ANAHEIM, CaliforniaThe timing of androgen deprivation therapy for prostate cancer may well affect disease-specific survival, according to two studies presented at the American Urological Association annual meeting.
Androgen deprivation therapy is the main treatment for recurrent and metastatic prostate cancer. After an initial high response rate to the therapy, most patients progress to androgen independence. A study from Wayne State University, Detroit (abstract 692), found that intermittent androgen deprivation may delay the time to androgen-independent status.
Emad Youssef, MD, and his colleagues treated 74 patients intermittently with luteinizing hormone-releasing hormone (LHRH) agonists with or without oral antiandrogens between January 1993 and March 2000. The indications were rising PSA level after local treatment (n = 41), bone metastases (n = 9), local recurrence (n = 16), and lymphadenopathy (n = 8).
Patients were treated with intermittent androgen deprivation for 1 to 6 cycles for a median of 21 months (range, 1 to 85 months) and were followed for a median of 60 months.
The study evaluated the pattern of PSA changes with each cycle, the length of each cycle, and the time interval between successive cycles. The time to androgen-independent status and the androgen-independent progression rate and its relation to the initial cause of treatment were quantified.

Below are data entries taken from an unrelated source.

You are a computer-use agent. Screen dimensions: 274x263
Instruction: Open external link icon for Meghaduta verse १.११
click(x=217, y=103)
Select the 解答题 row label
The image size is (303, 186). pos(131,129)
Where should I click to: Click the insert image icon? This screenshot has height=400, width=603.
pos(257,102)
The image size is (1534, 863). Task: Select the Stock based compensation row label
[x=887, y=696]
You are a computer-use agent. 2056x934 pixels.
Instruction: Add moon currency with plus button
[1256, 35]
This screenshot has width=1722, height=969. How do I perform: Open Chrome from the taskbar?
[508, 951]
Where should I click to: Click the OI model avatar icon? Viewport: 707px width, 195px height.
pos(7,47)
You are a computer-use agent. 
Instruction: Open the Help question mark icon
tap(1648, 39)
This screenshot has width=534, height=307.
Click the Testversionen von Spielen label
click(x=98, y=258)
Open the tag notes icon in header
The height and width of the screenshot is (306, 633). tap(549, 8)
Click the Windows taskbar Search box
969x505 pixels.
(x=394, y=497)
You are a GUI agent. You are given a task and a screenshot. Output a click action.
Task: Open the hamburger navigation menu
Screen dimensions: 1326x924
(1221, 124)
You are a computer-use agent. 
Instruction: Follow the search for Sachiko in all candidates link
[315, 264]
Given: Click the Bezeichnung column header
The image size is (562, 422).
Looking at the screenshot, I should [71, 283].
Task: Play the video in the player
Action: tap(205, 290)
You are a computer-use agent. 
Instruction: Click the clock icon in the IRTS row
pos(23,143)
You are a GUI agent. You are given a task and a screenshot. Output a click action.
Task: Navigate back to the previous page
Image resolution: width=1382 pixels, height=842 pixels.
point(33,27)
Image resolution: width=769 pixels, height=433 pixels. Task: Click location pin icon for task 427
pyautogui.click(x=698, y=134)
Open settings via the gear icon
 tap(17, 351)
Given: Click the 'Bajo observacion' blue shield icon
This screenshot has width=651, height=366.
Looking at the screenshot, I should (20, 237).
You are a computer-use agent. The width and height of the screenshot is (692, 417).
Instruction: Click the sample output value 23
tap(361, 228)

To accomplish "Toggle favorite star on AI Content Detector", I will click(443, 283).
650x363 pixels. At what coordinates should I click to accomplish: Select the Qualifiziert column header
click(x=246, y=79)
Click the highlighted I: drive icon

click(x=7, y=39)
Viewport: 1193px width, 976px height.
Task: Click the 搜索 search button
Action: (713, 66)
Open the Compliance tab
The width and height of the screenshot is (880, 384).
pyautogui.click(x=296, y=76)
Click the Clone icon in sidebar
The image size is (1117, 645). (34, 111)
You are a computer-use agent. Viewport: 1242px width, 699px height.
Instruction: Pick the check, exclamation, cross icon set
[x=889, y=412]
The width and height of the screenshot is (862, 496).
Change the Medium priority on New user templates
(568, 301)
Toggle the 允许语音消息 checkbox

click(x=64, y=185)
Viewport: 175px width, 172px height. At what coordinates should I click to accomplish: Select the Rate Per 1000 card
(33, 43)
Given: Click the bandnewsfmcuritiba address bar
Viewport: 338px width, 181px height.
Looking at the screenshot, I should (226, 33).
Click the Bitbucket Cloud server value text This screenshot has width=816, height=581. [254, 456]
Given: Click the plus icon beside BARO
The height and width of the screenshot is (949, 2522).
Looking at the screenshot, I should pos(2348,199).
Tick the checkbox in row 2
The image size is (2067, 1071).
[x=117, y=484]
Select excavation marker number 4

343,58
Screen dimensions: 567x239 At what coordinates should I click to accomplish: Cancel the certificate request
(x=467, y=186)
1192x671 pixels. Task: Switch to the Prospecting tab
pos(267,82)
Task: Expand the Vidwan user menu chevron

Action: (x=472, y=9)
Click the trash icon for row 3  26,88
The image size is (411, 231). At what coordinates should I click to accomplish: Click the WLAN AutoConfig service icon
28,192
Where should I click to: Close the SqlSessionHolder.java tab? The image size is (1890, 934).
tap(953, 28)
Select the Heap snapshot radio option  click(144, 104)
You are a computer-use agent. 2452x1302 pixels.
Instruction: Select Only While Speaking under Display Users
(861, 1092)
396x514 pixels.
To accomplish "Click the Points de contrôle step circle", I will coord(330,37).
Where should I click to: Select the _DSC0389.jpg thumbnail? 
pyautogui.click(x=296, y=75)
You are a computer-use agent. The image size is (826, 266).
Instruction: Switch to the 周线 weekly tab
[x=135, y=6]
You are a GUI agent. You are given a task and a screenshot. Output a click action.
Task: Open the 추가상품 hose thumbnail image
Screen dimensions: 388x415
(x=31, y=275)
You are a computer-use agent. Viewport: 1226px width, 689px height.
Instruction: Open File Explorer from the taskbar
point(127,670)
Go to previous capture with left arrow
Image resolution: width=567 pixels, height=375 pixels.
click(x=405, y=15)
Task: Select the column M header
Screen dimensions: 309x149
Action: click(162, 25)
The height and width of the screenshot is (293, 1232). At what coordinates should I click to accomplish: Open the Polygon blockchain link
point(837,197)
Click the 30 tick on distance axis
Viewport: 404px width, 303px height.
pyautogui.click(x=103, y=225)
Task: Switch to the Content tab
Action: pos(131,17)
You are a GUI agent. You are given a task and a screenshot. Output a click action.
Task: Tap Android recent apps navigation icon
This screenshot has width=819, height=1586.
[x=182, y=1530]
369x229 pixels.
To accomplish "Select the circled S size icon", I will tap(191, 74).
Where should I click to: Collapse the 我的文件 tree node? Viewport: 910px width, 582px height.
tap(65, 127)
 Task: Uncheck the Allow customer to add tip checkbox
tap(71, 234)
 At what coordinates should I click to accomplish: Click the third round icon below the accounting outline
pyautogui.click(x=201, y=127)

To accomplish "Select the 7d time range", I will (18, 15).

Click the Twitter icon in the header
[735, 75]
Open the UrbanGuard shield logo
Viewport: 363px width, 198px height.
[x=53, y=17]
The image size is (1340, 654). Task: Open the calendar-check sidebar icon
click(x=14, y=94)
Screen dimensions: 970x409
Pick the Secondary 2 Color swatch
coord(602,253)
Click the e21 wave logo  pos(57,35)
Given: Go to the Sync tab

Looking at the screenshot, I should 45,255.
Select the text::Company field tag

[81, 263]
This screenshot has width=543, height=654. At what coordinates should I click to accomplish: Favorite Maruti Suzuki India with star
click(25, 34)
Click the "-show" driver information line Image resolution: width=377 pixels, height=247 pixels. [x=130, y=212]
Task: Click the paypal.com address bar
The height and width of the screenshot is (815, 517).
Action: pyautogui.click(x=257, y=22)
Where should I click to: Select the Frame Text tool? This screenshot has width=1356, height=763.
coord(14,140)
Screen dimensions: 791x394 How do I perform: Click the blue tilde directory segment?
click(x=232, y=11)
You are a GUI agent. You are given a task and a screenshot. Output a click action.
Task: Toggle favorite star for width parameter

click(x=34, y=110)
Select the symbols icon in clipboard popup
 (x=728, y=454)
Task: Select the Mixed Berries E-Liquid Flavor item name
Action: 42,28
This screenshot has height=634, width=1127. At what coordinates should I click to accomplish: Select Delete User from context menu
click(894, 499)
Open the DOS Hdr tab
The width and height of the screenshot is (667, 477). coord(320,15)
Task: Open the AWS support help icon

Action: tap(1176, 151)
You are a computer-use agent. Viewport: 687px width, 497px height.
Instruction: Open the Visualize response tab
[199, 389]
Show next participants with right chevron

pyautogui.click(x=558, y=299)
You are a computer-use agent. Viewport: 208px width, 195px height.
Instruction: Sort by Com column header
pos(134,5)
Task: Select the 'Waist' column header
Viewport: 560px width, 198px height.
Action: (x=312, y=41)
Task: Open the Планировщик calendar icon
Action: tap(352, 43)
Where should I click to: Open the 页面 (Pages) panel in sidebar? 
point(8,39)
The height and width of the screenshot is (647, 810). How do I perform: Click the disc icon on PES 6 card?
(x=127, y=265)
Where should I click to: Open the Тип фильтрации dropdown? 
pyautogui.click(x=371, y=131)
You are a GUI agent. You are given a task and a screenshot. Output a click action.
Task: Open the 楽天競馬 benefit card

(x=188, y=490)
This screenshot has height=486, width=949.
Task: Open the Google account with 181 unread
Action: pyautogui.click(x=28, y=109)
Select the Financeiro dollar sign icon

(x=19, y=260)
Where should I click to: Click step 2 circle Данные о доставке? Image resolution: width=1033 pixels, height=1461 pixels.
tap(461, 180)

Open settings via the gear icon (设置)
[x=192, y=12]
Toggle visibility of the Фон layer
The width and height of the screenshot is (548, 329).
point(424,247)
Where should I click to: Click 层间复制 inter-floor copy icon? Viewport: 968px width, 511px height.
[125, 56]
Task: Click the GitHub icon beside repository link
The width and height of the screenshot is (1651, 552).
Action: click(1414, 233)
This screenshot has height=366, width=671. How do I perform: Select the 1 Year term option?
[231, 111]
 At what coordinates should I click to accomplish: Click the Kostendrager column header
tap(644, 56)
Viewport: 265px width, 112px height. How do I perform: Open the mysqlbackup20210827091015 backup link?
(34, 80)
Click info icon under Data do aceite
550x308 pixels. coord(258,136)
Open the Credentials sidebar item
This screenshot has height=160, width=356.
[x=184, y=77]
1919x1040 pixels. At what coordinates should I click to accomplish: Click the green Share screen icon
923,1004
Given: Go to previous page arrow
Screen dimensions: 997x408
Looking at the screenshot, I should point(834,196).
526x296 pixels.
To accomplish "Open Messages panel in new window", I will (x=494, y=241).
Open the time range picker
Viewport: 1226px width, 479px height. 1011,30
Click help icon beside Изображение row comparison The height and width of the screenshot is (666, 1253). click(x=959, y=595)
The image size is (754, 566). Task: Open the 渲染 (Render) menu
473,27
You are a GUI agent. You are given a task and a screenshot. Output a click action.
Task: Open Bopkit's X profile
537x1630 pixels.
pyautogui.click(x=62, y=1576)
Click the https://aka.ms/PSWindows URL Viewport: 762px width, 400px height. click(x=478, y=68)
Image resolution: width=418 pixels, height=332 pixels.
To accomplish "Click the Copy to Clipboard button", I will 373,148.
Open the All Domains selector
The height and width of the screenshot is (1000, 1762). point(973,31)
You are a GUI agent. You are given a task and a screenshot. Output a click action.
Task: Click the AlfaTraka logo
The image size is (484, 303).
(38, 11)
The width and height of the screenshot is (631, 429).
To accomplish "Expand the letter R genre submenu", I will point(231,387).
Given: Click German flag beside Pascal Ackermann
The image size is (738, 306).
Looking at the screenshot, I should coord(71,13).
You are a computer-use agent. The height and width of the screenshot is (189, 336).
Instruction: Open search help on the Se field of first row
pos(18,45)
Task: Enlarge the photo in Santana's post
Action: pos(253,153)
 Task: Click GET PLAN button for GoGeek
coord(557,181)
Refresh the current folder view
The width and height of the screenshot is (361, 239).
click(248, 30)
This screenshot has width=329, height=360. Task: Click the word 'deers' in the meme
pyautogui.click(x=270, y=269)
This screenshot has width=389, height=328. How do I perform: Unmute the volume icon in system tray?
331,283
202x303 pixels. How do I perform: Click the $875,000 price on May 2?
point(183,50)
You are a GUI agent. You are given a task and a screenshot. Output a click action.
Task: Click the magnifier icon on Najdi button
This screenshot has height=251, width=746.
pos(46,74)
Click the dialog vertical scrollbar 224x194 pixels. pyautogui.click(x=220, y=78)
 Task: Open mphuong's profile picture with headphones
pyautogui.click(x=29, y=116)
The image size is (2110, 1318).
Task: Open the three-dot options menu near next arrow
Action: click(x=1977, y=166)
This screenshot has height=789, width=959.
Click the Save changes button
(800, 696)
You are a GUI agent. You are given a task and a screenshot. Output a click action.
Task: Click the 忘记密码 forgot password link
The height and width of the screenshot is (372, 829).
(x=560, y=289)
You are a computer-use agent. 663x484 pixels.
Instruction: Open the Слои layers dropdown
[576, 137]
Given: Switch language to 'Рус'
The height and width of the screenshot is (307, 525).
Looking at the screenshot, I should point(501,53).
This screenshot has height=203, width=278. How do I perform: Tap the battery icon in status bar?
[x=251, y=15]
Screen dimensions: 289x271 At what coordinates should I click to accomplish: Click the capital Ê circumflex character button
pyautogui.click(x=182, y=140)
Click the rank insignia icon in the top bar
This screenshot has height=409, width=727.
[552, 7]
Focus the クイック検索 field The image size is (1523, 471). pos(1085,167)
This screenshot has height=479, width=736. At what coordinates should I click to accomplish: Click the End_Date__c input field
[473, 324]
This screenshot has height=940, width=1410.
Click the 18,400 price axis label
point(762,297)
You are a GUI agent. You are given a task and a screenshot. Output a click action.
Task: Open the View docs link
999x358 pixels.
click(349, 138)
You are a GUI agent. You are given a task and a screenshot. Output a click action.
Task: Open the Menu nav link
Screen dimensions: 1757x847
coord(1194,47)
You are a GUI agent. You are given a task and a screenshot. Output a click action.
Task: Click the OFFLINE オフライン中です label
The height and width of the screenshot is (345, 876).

The main result was a progressive rise in PSA nadir with a progressive decrease in the time between treatment cycles, Dr. Youssef reported. Median PSA before the first cycle was 11.4 ng/mL. Median PSA nadir after each cycle increased progressively: from 0.1 ng/mL after the first cycle to 3.3 ng/mL after the fifth cycle.
The time interval between cycles also decreased progressively, from 9.5 months between the first and second cycles to 6 months between the third and fourth cycles. The median time to androgen-independent status has not been reached, he said, except for patients treated for bone metastases, where it was 18 months.